Our voices are as unique as each individual snowflake that falls from the sky. This distinction is not only based on the shape and size of our vocal cords but also the build of our body and the structure of our vocal tract. All of these components affect the way we articulate speech, create sounds, and set pitch and tone. Our voices are one of a kind, they are inimitable, and they are forever ours, which also makes them ideal passwords.
Timelines In Speech Recognition
Speech recognition systems have been around since the 1950s, but how quickly have developments in voice recognition technology progressed? “Baby Talk”—the first on the market—could comprehend only numbers—and the “Audrey System”—distributed in 1952 could understand digits spoken by a solitary voice.

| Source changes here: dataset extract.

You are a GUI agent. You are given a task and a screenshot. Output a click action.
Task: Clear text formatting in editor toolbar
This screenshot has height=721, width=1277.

But it wasn’t until the 1970s that voice recognition gained some renewed attention and significant development. Machines became more astute at recognizing speech by linking sounds with the probability of those same sounds being words. And the Hidden Markov Modelling (HMM) approach, invented by Lenny Baum of Princeton University, was the catalyst in these advanced movements—sharing his progress with Advanced Research Project Agencies (ARPAs) and gaining attention from International Business Machines (IBM).

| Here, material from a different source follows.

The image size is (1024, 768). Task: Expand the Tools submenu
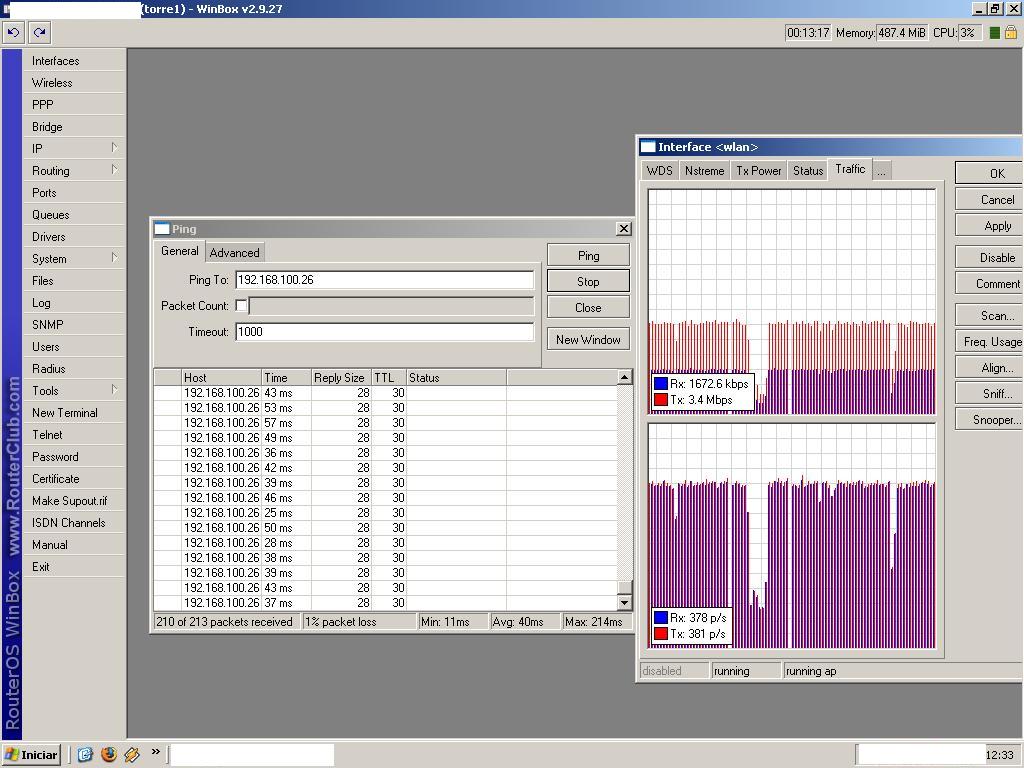[72, 391]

In the early 80s, IBM commenced work on the Tangora—a machine that by the mid-80s could recognize more than 20,000 spoken words. In the late 80s and into the early 90s, various interactive toys and gadgets began to flood the market and included The World of Wonder Julie Doll, Dragon Dictate, and Sphinx-ll. It wasn’t until the mid 90’s and into the 21st century that voice recognition software began to make its mark in the industry with companies like MedSpeak, Microsoft, and Google releasing commercial products that could recognize continuous speech, including analyzing capabilities.

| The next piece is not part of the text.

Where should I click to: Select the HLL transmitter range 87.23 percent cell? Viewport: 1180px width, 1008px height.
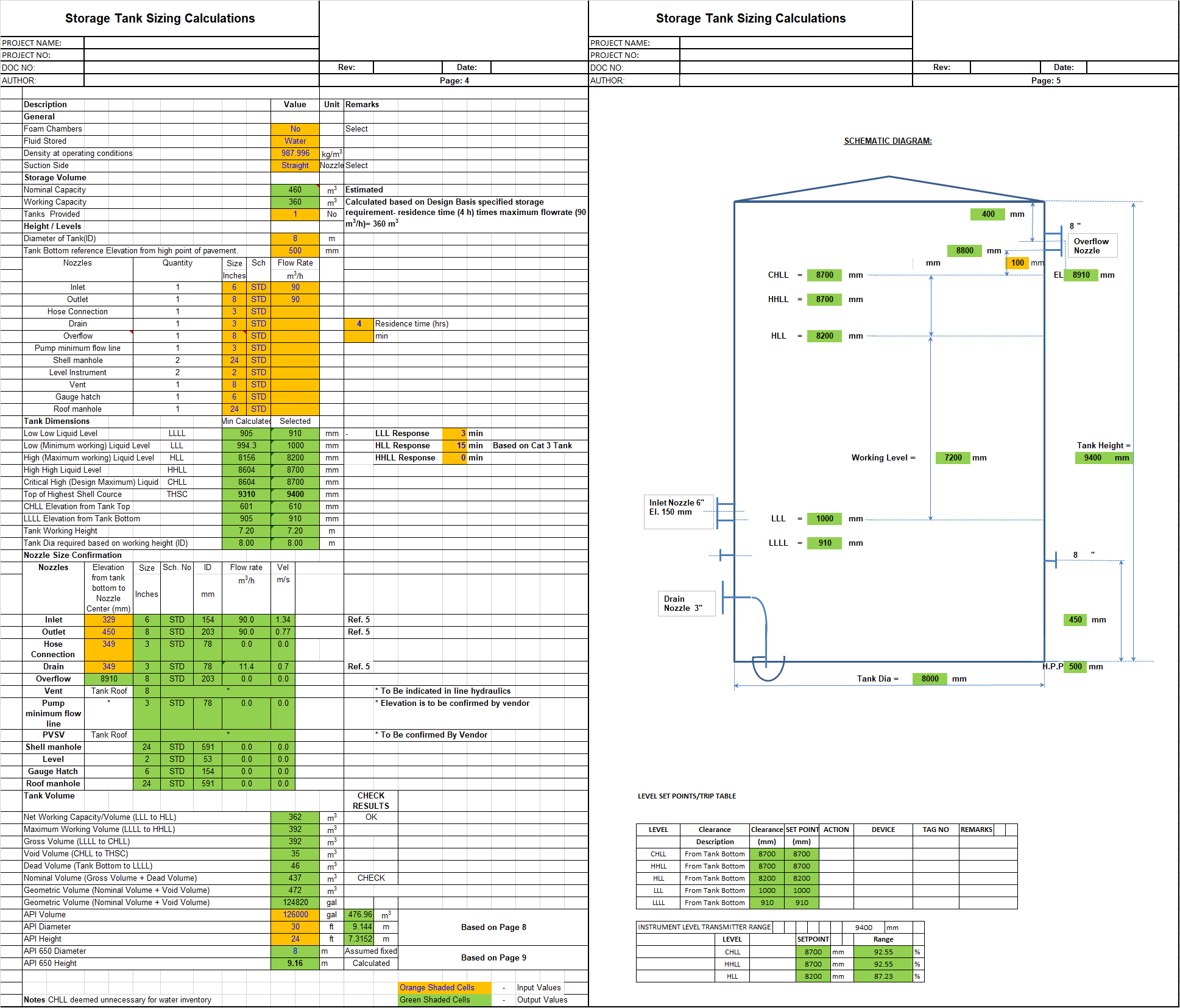(883, 976)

Speech Recognition software in the 21st century has seen massive upgrades, including machines able to identify the spoken word and convert those words into formats that are machine-readable. Voice recognition is a subgroup of speech recognition and is the tool used for personal identification based on voice alone.The last decade has seen developments at pace across global leaders within this space, cemented in October 2011 by Apple’s introduction of Siri and the iPhone 4S—and Microsoft’s Cortana and Amazons Echo in 2014. These digital personal assistants understand what is being asked of them, and they act accordingly.
What’s The Risk?
Multiple U.S.-based households now rely on voice activation software to some degree, be it via their mobile device or smart speaker, and many of us think nothing of asking Alexa to turn down the music while the baby sleeps; or telling Cortana to add eggs to the shopping list; or questioning Siri about the nearest take-out burger. But has this leading-edge technology shaped a new wave of cyber threat?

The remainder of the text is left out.